EXERCISE AIM: Copy the items below word for word, starting at the line that contains "Where should I click to: Activate" and stopping after the line that contains "tap(366, 117)".

## Start DATA FOR PROCESSING

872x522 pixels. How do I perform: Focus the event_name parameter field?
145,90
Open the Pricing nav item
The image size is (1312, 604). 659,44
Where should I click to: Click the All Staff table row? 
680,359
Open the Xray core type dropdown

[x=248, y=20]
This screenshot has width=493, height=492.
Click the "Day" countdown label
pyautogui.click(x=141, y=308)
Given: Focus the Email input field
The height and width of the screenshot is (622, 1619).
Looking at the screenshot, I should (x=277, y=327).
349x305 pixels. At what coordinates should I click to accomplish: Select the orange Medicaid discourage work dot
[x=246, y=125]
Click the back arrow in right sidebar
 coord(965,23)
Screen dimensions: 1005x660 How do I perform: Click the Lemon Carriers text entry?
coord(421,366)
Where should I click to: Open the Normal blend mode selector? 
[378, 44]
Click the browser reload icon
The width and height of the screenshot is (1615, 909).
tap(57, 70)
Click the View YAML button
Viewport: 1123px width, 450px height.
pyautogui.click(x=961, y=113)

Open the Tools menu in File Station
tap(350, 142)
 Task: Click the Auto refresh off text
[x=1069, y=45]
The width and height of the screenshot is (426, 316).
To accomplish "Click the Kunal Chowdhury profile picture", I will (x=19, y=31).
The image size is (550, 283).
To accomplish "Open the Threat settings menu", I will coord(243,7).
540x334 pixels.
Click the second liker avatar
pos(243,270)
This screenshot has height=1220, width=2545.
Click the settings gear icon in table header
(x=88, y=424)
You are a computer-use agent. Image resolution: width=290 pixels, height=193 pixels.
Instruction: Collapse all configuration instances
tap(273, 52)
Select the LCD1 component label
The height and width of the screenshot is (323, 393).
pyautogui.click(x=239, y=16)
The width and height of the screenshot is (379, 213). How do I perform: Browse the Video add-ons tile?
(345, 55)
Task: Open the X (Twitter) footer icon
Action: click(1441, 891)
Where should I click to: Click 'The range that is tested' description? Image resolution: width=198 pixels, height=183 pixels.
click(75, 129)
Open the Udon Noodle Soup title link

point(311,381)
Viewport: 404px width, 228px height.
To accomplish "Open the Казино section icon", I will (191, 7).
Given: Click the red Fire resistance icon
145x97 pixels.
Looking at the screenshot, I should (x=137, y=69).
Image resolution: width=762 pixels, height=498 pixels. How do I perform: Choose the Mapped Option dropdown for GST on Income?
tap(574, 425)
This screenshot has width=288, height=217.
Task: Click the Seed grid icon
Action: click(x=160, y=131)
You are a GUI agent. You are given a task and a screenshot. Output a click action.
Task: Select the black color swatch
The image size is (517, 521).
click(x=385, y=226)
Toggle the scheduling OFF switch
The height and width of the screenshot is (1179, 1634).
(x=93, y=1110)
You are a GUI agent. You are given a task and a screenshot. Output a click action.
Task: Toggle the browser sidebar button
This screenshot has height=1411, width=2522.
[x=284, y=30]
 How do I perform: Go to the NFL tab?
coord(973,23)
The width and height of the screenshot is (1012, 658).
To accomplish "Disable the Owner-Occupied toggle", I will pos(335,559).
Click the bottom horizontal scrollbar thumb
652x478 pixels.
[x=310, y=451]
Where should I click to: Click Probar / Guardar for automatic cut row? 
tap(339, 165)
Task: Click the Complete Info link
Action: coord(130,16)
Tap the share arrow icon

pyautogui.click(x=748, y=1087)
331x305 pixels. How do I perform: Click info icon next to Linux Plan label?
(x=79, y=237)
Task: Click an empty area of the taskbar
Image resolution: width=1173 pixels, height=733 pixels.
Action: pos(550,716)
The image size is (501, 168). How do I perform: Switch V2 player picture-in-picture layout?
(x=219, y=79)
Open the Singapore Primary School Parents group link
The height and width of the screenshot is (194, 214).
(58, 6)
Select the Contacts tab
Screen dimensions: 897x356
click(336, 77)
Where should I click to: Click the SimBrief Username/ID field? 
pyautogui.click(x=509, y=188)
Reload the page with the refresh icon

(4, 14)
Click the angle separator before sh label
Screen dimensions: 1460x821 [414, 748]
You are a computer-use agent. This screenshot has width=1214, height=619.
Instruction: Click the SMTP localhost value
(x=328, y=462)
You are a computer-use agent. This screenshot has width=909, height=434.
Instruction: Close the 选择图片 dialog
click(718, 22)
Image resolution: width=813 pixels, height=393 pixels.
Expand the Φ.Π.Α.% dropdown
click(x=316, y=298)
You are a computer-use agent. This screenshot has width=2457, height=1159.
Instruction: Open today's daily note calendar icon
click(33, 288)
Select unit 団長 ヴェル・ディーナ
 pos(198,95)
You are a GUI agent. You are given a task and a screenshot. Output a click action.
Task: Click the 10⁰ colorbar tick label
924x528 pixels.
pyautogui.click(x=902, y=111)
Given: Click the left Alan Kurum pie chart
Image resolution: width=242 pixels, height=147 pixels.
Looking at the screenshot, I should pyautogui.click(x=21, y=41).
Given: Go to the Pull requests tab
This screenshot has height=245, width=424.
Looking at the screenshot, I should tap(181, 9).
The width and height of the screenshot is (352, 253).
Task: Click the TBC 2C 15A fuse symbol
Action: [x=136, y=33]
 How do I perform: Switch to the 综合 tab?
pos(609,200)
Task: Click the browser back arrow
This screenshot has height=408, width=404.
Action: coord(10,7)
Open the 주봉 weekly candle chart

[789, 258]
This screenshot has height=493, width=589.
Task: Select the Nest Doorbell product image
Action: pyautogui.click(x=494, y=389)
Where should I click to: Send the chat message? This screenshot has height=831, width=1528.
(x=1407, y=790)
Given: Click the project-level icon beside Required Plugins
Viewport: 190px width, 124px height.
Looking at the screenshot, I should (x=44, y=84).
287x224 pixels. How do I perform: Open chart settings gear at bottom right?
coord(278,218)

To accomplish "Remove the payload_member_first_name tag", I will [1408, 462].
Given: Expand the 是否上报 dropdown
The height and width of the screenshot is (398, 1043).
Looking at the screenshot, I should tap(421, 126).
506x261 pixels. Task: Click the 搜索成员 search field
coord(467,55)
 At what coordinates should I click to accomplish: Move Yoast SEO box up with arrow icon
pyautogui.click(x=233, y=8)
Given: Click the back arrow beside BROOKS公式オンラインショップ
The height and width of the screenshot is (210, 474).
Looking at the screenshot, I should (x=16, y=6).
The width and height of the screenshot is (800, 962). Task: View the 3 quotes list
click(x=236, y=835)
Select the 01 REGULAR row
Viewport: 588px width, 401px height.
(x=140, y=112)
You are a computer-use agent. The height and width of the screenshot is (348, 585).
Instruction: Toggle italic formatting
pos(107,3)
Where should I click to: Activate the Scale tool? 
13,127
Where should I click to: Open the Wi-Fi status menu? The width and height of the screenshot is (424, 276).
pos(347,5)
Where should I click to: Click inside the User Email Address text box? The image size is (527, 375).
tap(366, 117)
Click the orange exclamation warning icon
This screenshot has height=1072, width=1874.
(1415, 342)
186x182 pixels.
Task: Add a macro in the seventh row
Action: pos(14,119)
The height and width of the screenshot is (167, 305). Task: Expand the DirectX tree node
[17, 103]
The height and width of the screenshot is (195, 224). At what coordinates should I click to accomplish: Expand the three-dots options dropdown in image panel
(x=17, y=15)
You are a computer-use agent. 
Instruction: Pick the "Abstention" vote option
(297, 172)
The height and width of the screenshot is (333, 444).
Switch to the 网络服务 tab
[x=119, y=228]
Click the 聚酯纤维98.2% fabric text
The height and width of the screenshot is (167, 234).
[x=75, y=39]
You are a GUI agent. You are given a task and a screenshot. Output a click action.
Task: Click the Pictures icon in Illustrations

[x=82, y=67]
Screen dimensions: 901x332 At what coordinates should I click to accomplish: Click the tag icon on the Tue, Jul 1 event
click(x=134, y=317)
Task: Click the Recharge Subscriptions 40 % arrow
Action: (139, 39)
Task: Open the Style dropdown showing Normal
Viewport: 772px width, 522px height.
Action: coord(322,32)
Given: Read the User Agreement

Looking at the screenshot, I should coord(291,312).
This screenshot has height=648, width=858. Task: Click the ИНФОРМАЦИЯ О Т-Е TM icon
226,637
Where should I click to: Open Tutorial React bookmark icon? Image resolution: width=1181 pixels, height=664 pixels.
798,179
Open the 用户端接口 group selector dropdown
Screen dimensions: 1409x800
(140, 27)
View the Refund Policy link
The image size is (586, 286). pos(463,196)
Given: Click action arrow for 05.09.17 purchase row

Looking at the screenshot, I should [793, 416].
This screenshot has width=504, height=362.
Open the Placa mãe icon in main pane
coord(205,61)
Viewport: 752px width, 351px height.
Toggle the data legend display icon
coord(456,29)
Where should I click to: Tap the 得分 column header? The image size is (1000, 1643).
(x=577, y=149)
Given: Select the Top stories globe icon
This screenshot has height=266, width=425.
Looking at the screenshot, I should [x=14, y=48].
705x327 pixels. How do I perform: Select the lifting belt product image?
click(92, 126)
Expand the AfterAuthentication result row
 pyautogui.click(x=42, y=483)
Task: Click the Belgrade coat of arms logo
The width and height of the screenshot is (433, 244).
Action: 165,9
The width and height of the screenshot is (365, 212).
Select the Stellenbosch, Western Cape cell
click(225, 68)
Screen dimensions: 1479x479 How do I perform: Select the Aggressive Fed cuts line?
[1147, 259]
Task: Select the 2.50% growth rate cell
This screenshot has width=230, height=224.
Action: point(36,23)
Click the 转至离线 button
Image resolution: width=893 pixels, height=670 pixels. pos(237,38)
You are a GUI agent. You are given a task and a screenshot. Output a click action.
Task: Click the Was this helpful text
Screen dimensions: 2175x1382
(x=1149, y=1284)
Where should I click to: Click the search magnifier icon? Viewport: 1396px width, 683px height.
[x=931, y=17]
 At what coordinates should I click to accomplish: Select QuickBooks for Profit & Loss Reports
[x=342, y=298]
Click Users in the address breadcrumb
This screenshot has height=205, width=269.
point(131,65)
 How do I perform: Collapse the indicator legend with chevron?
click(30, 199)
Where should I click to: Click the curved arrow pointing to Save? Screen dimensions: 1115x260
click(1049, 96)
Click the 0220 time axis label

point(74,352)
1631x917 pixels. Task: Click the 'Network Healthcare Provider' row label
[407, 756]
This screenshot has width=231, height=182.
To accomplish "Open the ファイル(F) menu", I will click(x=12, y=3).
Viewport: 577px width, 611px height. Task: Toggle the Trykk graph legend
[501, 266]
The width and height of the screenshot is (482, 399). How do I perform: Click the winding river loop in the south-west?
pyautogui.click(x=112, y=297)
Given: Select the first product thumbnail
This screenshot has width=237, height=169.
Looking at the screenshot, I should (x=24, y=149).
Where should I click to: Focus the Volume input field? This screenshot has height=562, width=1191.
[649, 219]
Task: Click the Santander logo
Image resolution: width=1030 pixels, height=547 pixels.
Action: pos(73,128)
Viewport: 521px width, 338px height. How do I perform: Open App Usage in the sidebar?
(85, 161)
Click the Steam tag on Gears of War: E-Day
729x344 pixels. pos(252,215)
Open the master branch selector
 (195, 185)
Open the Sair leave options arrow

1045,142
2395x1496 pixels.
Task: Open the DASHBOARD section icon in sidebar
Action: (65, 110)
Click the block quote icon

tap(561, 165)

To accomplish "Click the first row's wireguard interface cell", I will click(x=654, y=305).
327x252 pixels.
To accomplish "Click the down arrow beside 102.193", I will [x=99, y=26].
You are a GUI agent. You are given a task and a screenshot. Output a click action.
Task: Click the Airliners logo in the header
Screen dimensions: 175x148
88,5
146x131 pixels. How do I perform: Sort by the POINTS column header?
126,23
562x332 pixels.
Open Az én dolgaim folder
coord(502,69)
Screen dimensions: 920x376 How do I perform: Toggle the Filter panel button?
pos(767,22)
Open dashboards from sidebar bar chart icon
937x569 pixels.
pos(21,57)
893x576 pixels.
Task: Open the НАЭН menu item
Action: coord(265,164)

## End DATA FOR PROCESSING

WRITTEN SOLUTION:
Where should I click to: Activate the Scale tool? 
13,127
Where should I click to: Open the Wi-Fi status menu? The width and height of the screenshot is (424, 276).
pos(347,5)
Where should I click to: Click inside the User Email Address text box? The image size is (527, 375).
tap(366, 117)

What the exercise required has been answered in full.